Redefining Glamour: Gratitude Over Fear in Beauty
- Nov 19
- 3 min read
By Laura Coblentz
Founder/CEO Caraline Skincare

After more than twenty years as an executive in the natural products industry, I’ve seen nearly every kind of marketing strategy imaginable. But the one that’s always made me pause is how beauty brands talk to women as they age. Skincare is supposed to be about care—yet so much of the messaging is rooted in fear. Fear of lines. Fear of change. Fear of being seen as “less than.” It’s a strange contradiction: an industry built on wellness that so often makes women feel unwell about themselves.
At some point, I realized how exhausting it had become to be told, in a thousand subtle ways, that we were losing something. What if, instead of trying to reverse time, we simply respected it? That question became the seed of what would grow into Caraline Skincare, a small-batch, Colorado-made brand that’s about as far from “anti-aging” as it gets.
Caraline grew from the idea that skincare should start with respect for how our skin functions, not anxiety about how it looks. Our skin protects, repairs, and renews itself every day without fanfare. It deserves care that supports it, not products that promise to “fix” it. To me, that’s where real glamour lives: not in perfection, but in appreciation.
When I began formulating Caraline, I wanted products that felt honest and uncomplicated. Each is crafted in small batches here in Colorado with organic, vegan, and cruelty-free ingredients. The Daily Hydrate Face Mist blends organic rose hydrosol, niacinamide, and hyaluronic acid to replenish moisture and soothe. Daily Nourish Face Oil combines rosehip, chia, pomegranate, and sea buckthorn oils to help skin retain moisture and keep it smooth and supple. And Gentle Glow Cleansing Oil, made with camellia, papaya, and pumpkin oils, melts away buildup without stripping what skin needs to stay healthy.
Simplicity, I’ve learned, is its own sophistication. When you strip away the noise—the endless “miracle” claims and quick fixes—you make space for something far more powerful: trust.
Across the industry, this message is gaining momentum. The New York Times recently reported that searches for “age-positive skincare” have quadrupled, and a 2024 Mintel study found that 62 percent of women ages 35–65 prefer beauty messaging centered on well-being over anti-aging claims. Independent founders and public figures are helping redefine glamour through authenticity and grace. Pamela Anderson’s makeup-free appearance at Paris Fashion Week—celebrated by Vogue as “a quiet act of liberation”—epitomized this shift. Jamie Lee Curtis continues to model what “pro-aging”looks like: unapologetically real, joyfully herself, and a reminder that confidence doesn’t depend on concealment. Since launching Caraline, I’ve watched more women reject the old beauty story. They’re tired of being told they’re running out of time. They want skincare that respects them and their intelligence, not one that preys on their insecurities. That’s the real cultural shift happening right now—gratitude replacing fear as the foundation of beauty.
And it’s not just about products.

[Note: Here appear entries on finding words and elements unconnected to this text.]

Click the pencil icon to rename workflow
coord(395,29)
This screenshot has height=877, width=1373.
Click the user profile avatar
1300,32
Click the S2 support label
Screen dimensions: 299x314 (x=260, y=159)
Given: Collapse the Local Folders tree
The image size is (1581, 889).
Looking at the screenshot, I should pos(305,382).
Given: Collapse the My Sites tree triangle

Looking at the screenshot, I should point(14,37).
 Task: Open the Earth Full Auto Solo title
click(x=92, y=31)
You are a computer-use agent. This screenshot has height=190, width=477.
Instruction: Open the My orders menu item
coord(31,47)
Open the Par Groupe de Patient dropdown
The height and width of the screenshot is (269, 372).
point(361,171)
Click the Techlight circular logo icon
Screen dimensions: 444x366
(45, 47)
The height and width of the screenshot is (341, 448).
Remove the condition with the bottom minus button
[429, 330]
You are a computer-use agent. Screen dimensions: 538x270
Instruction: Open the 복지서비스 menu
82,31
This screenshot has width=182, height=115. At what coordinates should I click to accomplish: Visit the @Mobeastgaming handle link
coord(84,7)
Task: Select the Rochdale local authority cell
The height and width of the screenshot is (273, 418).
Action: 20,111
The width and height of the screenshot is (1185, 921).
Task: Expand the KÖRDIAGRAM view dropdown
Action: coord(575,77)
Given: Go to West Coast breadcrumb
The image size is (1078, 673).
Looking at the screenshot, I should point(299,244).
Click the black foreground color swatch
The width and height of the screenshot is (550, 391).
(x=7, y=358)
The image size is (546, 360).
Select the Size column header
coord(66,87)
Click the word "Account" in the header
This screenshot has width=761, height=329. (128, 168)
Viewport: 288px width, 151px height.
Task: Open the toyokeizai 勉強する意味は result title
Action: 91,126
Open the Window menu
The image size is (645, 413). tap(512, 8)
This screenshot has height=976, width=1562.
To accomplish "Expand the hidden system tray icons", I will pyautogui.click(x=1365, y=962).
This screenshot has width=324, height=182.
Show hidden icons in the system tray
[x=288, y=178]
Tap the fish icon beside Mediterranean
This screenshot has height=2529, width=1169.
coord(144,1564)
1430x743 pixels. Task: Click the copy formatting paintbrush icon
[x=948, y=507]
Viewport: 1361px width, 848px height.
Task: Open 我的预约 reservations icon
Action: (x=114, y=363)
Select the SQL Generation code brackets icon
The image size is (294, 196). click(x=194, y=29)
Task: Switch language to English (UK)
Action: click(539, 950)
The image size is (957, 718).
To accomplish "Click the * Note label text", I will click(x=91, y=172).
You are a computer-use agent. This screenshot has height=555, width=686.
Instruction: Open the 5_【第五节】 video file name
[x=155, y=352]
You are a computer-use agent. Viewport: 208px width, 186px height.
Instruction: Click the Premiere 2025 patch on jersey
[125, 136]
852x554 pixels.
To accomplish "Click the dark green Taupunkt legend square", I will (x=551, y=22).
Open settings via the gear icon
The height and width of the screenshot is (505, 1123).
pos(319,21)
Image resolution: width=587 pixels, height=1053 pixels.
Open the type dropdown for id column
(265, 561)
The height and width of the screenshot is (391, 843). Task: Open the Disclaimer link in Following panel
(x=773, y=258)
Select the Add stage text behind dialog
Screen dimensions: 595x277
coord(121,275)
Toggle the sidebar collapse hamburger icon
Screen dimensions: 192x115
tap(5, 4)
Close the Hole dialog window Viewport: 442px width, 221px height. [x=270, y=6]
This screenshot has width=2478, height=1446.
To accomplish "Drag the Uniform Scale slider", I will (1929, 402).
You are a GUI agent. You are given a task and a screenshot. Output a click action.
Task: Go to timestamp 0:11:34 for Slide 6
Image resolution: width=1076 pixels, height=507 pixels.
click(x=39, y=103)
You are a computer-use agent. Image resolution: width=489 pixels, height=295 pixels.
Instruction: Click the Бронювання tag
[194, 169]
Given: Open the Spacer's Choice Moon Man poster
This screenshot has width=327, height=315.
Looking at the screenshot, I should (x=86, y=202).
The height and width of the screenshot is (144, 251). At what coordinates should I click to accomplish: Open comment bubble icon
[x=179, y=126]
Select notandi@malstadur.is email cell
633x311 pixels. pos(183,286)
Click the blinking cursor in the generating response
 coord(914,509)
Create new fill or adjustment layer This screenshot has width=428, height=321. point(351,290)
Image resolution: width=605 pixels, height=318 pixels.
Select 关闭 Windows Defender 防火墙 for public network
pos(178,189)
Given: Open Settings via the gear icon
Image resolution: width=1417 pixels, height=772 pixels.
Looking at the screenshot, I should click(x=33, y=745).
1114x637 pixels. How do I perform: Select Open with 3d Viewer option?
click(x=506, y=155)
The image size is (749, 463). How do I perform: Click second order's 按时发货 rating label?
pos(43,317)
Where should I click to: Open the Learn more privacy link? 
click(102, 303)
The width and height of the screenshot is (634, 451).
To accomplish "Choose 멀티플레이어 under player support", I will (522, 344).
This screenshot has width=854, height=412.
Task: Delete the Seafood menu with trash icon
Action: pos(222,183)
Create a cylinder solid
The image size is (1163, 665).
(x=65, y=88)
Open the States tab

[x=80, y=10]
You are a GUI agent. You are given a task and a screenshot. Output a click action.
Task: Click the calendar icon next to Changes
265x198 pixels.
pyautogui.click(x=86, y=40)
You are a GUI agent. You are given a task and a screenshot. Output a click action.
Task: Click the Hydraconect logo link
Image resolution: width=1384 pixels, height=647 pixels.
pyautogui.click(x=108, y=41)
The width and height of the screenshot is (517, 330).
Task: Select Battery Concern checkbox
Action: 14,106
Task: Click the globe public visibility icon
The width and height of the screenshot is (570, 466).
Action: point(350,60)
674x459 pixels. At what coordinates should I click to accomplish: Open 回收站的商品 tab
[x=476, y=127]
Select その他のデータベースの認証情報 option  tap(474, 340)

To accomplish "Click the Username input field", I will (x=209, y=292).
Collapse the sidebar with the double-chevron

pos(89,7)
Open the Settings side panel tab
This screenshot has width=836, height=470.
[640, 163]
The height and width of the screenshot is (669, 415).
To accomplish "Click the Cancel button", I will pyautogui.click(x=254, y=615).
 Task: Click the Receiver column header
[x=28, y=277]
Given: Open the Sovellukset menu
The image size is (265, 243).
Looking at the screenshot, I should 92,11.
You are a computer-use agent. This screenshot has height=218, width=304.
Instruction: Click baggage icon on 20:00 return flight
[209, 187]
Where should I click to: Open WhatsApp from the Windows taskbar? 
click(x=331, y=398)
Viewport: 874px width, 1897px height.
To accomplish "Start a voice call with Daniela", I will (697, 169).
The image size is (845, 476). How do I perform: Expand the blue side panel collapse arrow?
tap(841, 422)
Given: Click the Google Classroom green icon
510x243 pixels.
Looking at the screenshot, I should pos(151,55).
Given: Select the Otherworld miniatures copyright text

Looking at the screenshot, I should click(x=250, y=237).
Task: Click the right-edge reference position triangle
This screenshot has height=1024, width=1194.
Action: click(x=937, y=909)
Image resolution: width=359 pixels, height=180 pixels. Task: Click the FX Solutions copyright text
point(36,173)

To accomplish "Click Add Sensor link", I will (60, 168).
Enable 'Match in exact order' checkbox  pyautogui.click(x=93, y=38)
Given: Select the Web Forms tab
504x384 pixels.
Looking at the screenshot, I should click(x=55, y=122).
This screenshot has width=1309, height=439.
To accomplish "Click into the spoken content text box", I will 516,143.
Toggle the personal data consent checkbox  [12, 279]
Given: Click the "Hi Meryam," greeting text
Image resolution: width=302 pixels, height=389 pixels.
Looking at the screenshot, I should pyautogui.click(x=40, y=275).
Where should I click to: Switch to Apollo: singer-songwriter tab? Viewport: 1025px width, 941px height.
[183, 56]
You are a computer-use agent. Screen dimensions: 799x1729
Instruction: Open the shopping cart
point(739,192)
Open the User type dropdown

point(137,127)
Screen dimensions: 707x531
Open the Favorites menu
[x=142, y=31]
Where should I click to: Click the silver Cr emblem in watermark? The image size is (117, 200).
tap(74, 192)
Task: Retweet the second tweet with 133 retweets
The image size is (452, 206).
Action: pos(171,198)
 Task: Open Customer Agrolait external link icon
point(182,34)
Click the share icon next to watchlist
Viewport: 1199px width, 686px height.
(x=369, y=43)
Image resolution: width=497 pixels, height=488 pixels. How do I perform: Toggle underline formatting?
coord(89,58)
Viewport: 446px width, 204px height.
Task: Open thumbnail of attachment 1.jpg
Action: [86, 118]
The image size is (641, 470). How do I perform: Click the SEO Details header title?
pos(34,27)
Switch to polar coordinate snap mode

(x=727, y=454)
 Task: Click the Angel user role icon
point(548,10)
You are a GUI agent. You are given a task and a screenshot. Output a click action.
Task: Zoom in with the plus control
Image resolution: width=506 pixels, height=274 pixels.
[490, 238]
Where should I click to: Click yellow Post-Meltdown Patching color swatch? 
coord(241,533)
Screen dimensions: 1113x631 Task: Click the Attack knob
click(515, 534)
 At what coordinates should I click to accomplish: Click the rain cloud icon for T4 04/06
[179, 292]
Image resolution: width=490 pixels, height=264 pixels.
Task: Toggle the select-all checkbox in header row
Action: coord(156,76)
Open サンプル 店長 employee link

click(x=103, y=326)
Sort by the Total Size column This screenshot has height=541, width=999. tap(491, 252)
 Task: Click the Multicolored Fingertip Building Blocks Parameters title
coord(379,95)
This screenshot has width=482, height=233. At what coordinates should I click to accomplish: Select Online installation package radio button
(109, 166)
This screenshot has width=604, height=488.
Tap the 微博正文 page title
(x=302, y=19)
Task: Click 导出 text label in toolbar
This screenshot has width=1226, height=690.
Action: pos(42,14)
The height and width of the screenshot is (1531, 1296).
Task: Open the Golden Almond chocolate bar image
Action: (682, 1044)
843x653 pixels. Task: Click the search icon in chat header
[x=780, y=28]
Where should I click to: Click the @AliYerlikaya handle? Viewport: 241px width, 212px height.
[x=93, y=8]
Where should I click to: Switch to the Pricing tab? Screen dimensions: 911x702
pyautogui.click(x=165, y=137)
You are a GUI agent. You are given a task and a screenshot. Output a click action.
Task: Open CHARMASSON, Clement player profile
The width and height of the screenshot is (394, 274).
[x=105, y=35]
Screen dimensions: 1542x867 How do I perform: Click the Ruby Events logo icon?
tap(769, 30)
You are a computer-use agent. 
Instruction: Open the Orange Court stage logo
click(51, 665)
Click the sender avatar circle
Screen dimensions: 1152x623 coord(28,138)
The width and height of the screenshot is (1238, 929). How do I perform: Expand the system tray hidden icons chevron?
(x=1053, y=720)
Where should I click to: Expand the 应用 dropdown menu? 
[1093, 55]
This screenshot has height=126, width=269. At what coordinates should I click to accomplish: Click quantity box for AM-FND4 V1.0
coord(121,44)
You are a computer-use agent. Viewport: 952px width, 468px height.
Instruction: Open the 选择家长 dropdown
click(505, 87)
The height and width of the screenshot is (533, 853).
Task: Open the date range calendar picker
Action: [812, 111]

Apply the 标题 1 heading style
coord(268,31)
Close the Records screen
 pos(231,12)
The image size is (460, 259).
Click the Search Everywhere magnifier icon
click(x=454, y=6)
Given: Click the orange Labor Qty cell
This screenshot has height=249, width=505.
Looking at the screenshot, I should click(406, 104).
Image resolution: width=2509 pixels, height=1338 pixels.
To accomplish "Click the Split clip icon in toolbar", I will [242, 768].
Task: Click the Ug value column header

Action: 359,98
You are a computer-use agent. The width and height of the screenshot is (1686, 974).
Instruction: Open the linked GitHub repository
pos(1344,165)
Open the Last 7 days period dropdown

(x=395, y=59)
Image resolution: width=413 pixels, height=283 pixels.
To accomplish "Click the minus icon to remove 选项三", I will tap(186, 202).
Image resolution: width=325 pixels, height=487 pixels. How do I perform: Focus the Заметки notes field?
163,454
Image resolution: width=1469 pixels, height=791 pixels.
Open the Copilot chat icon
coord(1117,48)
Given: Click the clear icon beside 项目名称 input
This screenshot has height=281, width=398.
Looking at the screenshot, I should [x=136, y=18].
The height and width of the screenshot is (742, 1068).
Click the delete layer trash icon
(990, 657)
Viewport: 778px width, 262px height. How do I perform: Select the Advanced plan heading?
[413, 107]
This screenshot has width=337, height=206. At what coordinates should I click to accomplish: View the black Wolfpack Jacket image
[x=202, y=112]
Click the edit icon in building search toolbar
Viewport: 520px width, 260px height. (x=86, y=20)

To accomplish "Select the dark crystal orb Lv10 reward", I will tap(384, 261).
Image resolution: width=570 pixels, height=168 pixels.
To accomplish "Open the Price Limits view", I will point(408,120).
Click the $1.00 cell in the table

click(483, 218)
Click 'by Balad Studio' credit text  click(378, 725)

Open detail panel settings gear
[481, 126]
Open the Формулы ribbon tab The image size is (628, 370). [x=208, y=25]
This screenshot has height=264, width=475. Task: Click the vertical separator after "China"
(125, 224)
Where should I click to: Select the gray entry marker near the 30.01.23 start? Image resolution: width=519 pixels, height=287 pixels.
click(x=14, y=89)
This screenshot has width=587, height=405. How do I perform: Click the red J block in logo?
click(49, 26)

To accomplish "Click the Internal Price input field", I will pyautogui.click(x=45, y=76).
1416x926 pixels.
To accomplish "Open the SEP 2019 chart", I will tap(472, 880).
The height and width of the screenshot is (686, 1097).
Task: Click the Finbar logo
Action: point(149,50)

It’s about perspective. When we care for our skin from a place of gratitude rather than judgment, we move differently. We become softer with ourselves. More grounded. We stop measuring our worth by the absence of lines and start celebrating the lives we’ve lived in the skin we’re in.
This holiday season, as conversations turn toward gratitude, I hope more of us see that same value in the mirror. Our skin tells a story—of laughter, weather, experience, and time. It deserves to be treated kindly.
If glamour once meant chasing youth, maybe it’s time we redefine it. To me, true glamour is quiet confidence. It’s care without fear. And it’s gratitude—for the life you’ve lived, and the skin that’s lived it with you.